▼
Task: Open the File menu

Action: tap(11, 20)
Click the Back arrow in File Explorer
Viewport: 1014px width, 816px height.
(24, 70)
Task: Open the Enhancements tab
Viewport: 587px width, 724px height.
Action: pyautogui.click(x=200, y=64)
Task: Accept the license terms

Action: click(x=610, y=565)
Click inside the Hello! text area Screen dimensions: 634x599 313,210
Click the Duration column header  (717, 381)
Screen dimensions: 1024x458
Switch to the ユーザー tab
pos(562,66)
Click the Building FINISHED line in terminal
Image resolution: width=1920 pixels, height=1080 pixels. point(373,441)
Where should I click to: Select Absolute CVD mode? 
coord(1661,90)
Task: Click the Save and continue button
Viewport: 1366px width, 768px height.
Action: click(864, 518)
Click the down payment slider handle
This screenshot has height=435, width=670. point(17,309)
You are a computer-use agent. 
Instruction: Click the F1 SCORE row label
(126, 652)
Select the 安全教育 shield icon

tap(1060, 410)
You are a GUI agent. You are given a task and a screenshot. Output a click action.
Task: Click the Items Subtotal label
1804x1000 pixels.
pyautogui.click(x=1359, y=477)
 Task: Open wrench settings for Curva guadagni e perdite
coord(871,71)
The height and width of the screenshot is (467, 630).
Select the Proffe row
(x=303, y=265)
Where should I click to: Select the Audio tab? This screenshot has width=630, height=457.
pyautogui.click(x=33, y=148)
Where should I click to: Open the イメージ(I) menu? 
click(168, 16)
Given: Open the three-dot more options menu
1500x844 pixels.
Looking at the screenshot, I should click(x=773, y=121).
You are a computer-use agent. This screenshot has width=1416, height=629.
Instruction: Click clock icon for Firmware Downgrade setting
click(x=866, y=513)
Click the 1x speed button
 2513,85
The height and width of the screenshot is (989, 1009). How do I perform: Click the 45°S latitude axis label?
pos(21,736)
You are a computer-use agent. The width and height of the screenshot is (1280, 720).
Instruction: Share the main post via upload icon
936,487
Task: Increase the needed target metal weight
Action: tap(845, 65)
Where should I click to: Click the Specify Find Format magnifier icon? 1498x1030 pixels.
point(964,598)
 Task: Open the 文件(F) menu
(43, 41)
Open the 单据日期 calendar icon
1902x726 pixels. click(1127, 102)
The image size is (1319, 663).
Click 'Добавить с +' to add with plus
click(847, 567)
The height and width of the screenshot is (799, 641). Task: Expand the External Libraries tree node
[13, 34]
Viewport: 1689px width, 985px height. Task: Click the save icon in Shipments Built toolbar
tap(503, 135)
▲
◆ **Task**: Produce a faithful copy of all the material above.

◆ **Response to this exercise**:
Task: Open the File menu

Action: tap(11, 20)
Click the Back arrow in File Explorer
Viewport: 1014px width, 816px height.
(24, 70)
Task: Open the Enhancements tab
Viewport: 587px width, 724px height.
Action: pyautogui.click(x=200, y=64)
Task: Accept the license terms

Action: click(x=610, y=565)
Click inside the Hello! text area Screen dimensions: 634x599 313,210
Click the Duration column header  (717, 381)
Screen dimensions: 1024x458
Switch to the ユーザー tab
pos(562,66)
Click the Building FINISHED line in terminal
Image resolution: width=1920 pixels, height=1080 pixels. point(373,441)
Where should I click to: Select Absolute CVD mode? 
coord(1661,90)
Task: Click the Save and continue button
Viewport: 1366px width, 768px height.
Action: click(864, 518)
Click the down payment slider handle
This screenshot has height=435, width=670. point(17,309)
You are a computer-use agent. 
Instruction: Click the F1 SCORE row label
(126, 652)
Select the 安全教育 shield icon

tap(1060, 410)
You are a GUI agent. You are given a task and a screenshot. Output a click action.
Task: Click the Items Subtotal label
1804x1000 pixels.
pyautogui.click(x=1359, y=477)
 Task: Open wrench settings for Curva guadagni e perdite
coord(871,71)
The height and width of the screenshot is (467, 630).
Select the Proffe row
(x=303, y=265)
Where should I click to: Select the Audio tab? This screenshot has width=630, height=457.
pyautogui.click(x=33, y=148)
Where should I click to: Open the イメージ(I) menu? 
click(168, 16)
Given: Open the three-dot more options menu
1500x844 pixels.
Looking at the screenshot, I should click(x=773, y=121).
You are a computer-use agent. This screenshot has width=1416, height=629.
Instruction: Click clock icon for Firmware Downgrade setting
click(x=866, y=513)
Click the 1x speed button
 2513,85
The height and width of the screenshot is (989, 1009). How do I perform: Click the 45°S latitude axis label?
pos(21,736)
You are a computer-use agent. The width and height of the screenshot is (1280, 720).
Instruction: Share the main post via upload icon
936,487
Task: Increase the needed target metal weight
Action: tap(845, 65)
Where should I click to: Click the Specify Find Format magnifier icon? 1498x1030 pixels.
point(964,598)
 Task: Open the 文件(F) menu
(43, 41)
Open the 单据日期 calendar icon
1902x726 pixels. click(1127, 102)
The image size is (1319, 663).
Click 'Добавить с +' to add with plus
click(847, 567)
The height and width of the screenshot is (799, 641). Task: Expand the External Libraries tree node
[13, 34]
Viewport: 1689px width, 985px height. Task: Click the save icon in Shipments Built toolbar
tap(503, 135)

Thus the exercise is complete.